* [Action item]: Look for the string "computer" in the listing. Copy each line that has it.

* [Task input]:

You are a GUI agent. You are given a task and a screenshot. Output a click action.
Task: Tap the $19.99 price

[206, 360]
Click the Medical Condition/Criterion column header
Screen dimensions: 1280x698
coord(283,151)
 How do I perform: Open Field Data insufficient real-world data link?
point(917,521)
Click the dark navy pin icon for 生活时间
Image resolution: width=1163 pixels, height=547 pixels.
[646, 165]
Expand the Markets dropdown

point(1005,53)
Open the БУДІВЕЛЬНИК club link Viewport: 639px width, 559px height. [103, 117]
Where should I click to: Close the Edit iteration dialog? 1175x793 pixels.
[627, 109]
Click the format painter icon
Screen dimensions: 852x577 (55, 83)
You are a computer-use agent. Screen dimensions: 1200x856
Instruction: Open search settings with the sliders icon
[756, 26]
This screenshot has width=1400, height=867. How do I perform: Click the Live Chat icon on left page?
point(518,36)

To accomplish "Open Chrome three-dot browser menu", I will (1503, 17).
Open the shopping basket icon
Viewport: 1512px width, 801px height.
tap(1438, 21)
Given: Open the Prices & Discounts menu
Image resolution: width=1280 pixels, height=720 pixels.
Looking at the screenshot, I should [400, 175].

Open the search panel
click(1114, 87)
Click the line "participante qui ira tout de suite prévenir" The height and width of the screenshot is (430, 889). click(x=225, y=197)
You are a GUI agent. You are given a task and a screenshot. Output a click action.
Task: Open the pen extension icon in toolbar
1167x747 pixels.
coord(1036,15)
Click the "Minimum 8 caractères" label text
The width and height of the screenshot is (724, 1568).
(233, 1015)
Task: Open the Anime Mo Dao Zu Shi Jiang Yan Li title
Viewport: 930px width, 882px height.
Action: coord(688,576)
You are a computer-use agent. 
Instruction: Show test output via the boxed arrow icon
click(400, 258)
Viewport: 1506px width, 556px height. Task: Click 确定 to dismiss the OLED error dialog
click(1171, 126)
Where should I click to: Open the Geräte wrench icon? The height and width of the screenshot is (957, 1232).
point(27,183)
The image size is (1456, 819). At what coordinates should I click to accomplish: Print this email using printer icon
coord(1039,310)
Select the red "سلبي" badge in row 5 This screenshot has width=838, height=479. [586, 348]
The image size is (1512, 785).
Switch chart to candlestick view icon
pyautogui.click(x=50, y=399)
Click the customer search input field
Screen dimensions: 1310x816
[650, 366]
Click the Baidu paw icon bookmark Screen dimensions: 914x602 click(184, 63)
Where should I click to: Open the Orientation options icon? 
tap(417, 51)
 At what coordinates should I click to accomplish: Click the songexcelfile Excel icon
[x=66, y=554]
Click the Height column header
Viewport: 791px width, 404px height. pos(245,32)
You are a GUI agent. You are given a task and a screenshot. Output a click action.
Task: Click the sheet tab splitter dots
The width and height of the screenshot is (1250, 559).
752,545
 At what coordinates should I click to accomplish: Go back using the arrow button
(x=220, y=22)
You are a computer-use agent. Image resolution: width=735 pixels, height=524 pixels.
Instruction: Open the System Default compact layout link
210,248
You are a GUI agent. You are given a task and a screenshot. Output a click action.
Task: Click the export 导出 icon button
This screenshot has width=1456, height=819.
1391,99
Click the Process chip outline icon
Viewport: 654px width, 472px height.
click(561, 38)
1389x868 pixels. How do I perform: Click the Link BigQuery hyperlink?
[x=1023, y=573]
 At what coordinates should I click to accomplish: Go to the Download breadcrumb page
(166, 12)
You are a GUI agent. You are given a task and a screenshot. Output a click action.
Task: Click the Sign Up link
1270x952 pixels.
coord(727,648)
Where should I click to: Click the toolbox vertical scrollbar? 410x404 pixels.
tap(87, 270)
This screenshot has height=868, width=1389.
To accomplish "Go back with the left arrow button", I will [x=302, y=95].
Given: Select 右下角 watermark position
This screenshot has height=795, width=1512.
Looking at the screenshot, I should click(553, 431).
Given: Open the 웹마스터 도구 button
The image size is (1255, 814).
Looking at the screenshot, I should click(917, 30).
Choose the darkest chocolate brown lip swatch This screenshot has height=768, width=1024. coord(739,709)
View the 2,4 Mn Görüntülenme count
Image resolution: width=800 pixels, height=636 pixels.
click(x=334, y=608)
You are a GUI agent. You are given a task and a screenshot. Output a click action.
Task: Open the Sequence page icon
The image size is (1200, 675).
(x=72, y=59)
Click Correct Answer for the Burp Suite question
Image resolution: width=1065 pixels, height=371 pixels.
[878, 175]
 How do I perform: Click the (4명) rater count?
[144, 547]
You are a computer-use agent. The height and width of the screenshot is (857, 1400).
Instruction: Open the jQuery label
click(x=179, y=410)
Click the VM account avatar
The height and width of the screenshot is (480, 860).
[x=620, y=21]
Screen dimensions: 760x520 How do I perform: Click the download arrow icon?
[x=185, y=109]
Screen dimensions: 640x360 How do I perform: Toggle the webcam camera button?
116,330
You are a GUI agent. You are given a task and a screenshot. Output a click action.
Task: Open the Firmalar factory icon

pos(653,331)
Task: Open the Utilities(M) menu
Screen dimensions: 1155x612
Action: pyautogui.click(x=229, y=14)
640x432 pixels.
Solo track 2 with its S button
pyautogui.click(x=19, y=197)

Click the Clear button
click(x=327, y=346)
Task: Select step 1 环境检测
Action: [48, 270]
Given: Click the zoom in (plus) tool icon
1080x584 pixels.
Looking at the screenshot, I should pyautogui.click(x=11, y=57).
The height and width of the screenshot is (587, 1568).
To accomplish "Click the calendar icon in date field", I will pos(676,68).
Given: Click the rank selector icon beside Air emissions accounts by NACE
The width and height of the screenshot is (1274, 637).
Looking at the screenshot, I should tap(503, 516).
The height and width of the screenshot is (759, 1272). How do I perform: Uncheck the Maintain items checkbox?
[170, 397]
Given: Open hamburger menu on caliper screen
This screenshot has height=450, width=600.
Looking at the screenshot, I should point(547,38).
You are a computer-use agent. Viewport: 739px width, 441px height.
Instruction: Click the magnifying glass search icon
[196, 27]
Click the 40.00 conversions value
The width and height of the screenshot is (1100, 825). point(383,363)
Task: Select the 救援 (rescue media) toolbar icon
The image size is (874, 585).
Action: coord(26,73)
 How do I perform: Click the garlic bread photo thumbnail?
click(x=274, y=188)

* [Answer to this task]:
You are a computer-use agent. Screen dimensions: 1200x856
You are a computer-use agent. 
You are a computer-use agent. Image resolution: width=735 pixels, height=524 pixels.
You are a computer-use agent. The height and width of the screenshot is (857, 1400).
You are a computer-use agent. Viewport: 739px width, 441px height.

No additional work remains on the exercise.